Table 6 content of alcohol-soluble extract of Chinese medicinal composition
Test example 7: microbial limit determination
The traditional Chinese medicine composition is an oral administration solid preparation, and contains raw medicinal material powder of prepared gastrodia tuber, american ginseng, pseudo-ginseng, red sage root and the like. According to the route and prescription of the medicine, the total number of aerobic bacteria, the total number of mould and yeast and the control bacteria, namely Escherichia coli, salmonella and cholate-resistant gram-negative bacteria, should be detected. And (3) performing a counting method applicability test according to the related regulations of the microbiological limit inspection method of non-sterile products of the four-part general rules 1105 and 1106 of the edition of Chinese pharmacopoeia 2020, and establishing a microbiological limit inspection method. The test results are as follows:
1.1 Experimental strains
Staphylococcus aureus [ CMCC (B) 26003], pseudomonas aeruginosa [ CMCC (B) 10104], bacillus subtilis [ CMCC (B) 63501], candida albicans [ CMCC (F) 98001], aspergillus niger [ CMCC (F) 98003], escherichia coli [ CMCC (B) 44102], salmonella paratyphi B (B) 50094. The strain passaging times are not more than 5 generations.
1.2 sample
The Chinese medicinal composition prepared in example 1 (lot numbers: 20220614, 20220616, 20220618).
1.3 Medium and Diluent
Trypticase soy agar medium, trypticase soy liquid medium, saccharum sinensis Roxb dextrose agar medium, makka liquid medium, xylolysine deoxycholate agar medium, pH7.0 sterile sodium chloride-peptone buffer containing 0.05% (ml/ml) polysorbate 80, etc. were all purchased from Guangdong Cycloche microorganism technologies Co.
1.4 instruments
SPX-250B-III computer biochemical incubator, shanghai, medical instruments Inc.; MJ-250-II mould incubator, shanghai-Heng science instruments Co., ltd; YM75 vertical pressure steam sterilizer, medical equipment factory Shen An Shanghai city; an LDZM-80L-I vertical pressure steam sterilizer, a medical instrument factory in Shanghai city Shen An; BSC-1604 IIA 2 second level biological clean safe, air technologies Co., ltd; JJ200Y electronic balance, a well-established market double jetty test instrumentation factory; refrigerators, microwave ovens, and the like.
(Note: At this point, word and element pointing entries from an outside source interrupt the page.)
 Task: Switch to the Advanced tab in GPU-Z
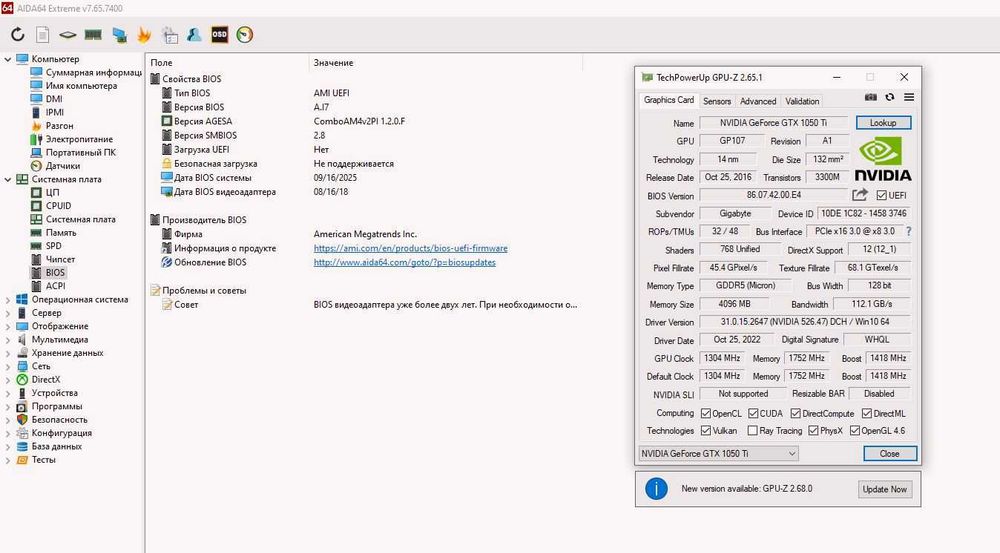[758, 101]
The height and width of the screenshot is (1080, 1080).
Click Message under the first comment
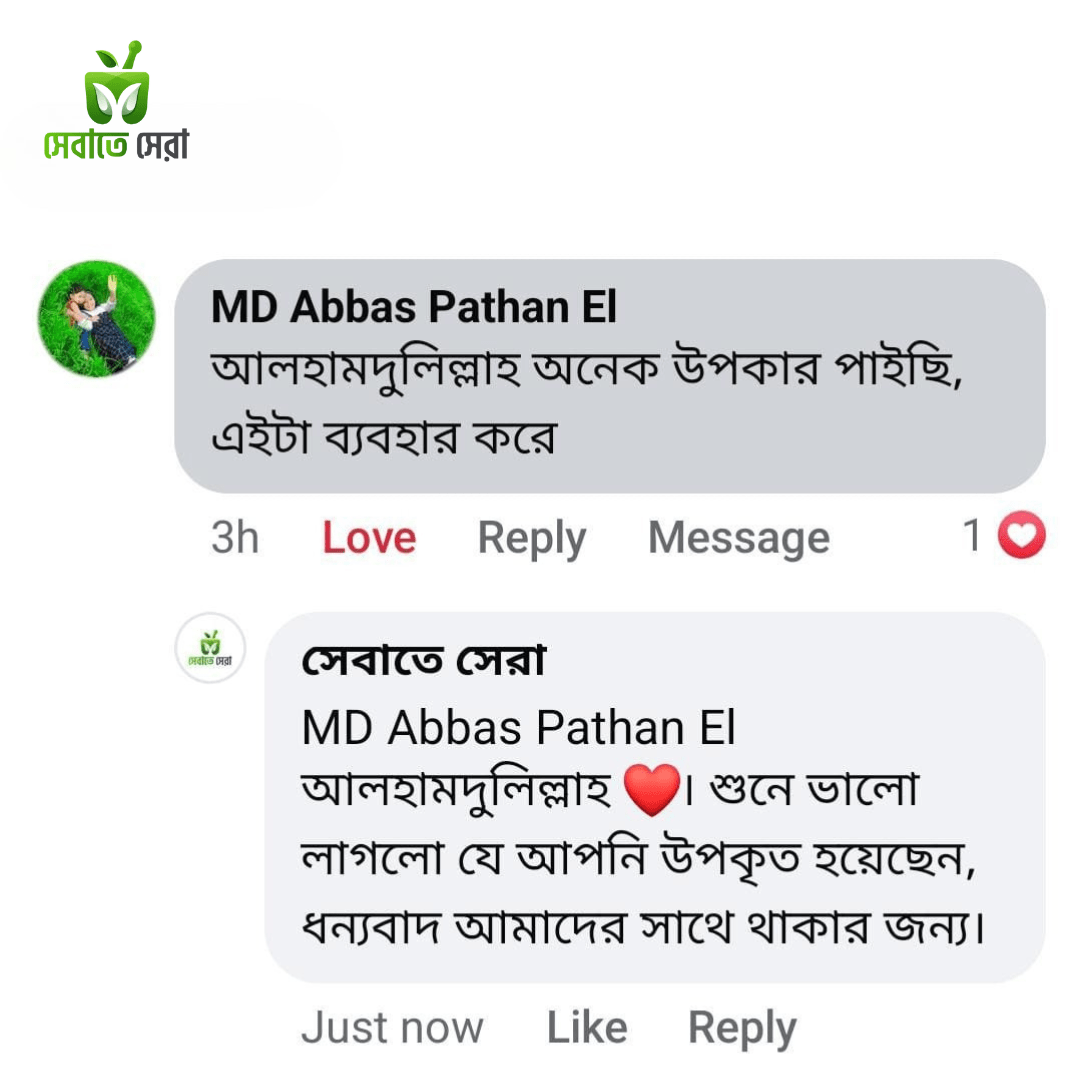pos(738,538)
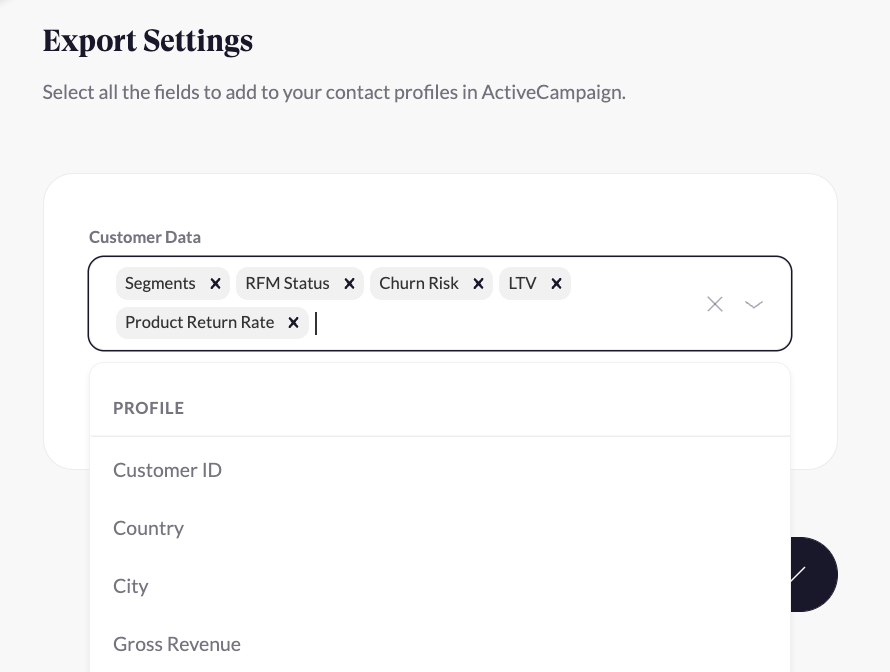Click the LTV chip label
The image size is (890, 672).
(522, 284)
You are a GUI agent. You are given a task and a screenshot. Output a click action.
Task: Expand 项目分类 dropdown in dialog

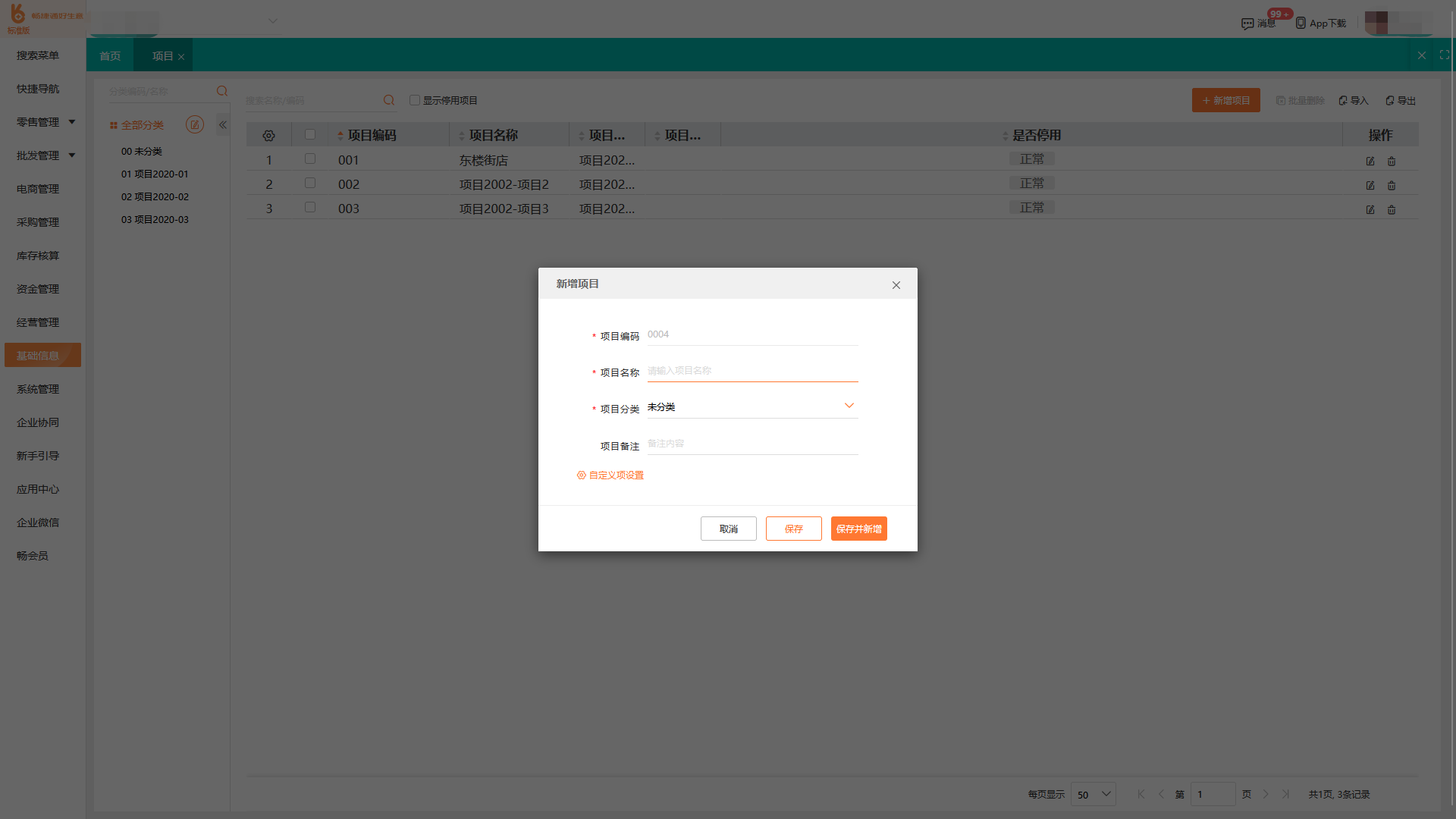click(849, 406)
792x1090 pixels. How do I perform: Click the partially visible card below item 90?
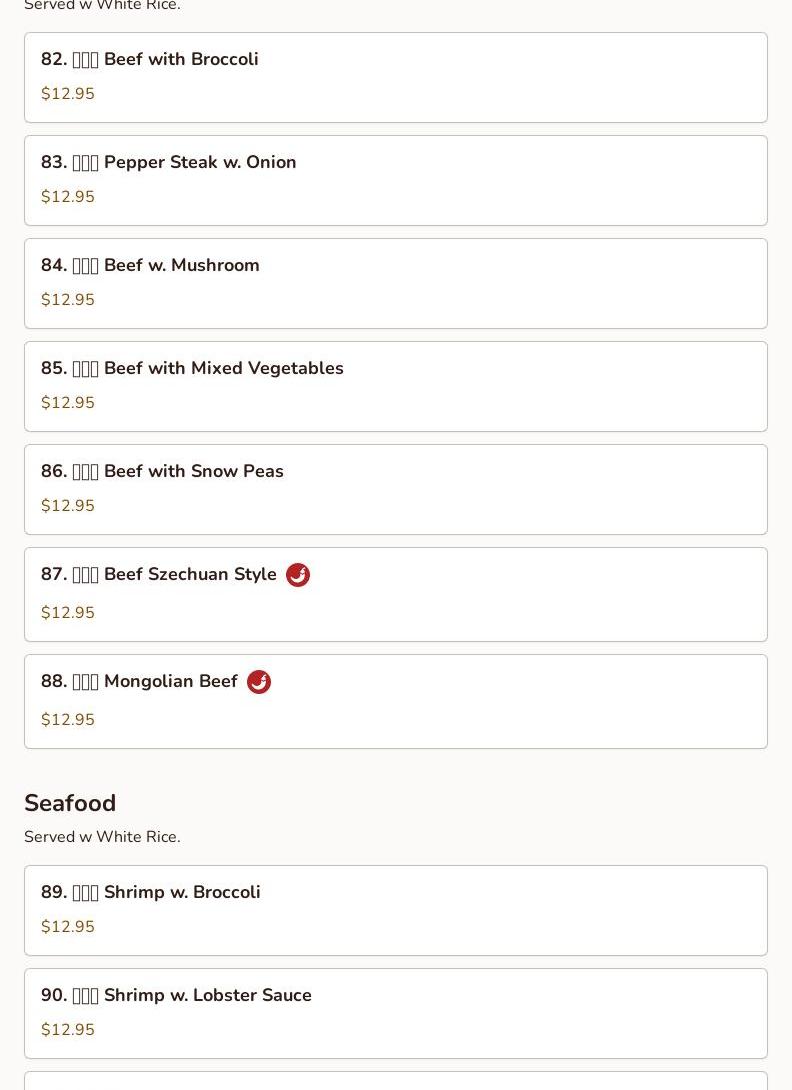[x=396, y=1081]
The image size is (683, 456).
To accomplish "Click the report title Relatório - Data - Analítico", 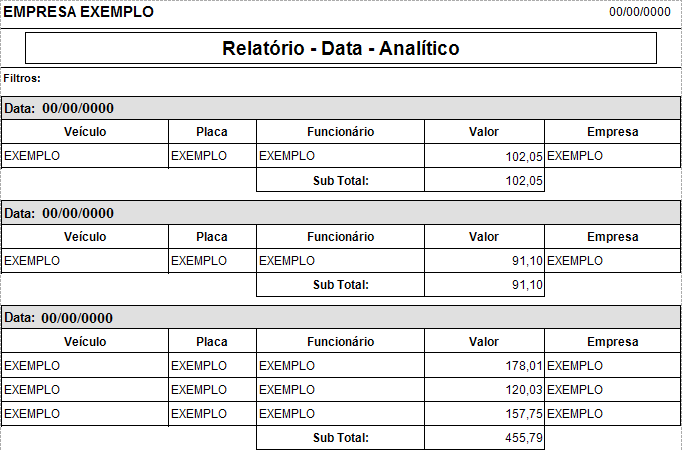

2. Test of applicability of the method for counting the total number of aerobic bacteria, mold and Yeast
2.1 preparation of bacterial liquid
Taking fresh cultures of staphylococcus aureus, pseudomonas aeruginosa, bacillus subtilis and escherichia coli, and preparing bacterial suspension with proper concentration by using a pH7.0 sterile sodium chloride-peptone buffer solution for later use; preparing candida albicans liquid culture into bacterial suspension with proper concentration by using sterile sodium chloride-peptone buffer solution with pH of 7.0 for later use; fresh cultures of Aspergillus niger are taken, 3-5 ml of sterile sodium chloride-peptone buffer pH7.0 containing 0.05% (ml/ml) polysorbate 80 are added, spores are eluted, then the spore suspension is sucked out into a sterile test tube by adopting a proper method, and the sterile sodium chloride-peptone buffer pH7.0 containing 0.05% (ml/ml) polysorbate 80 is used for preparing the Aspergillus niger spore suspension with proper concentration.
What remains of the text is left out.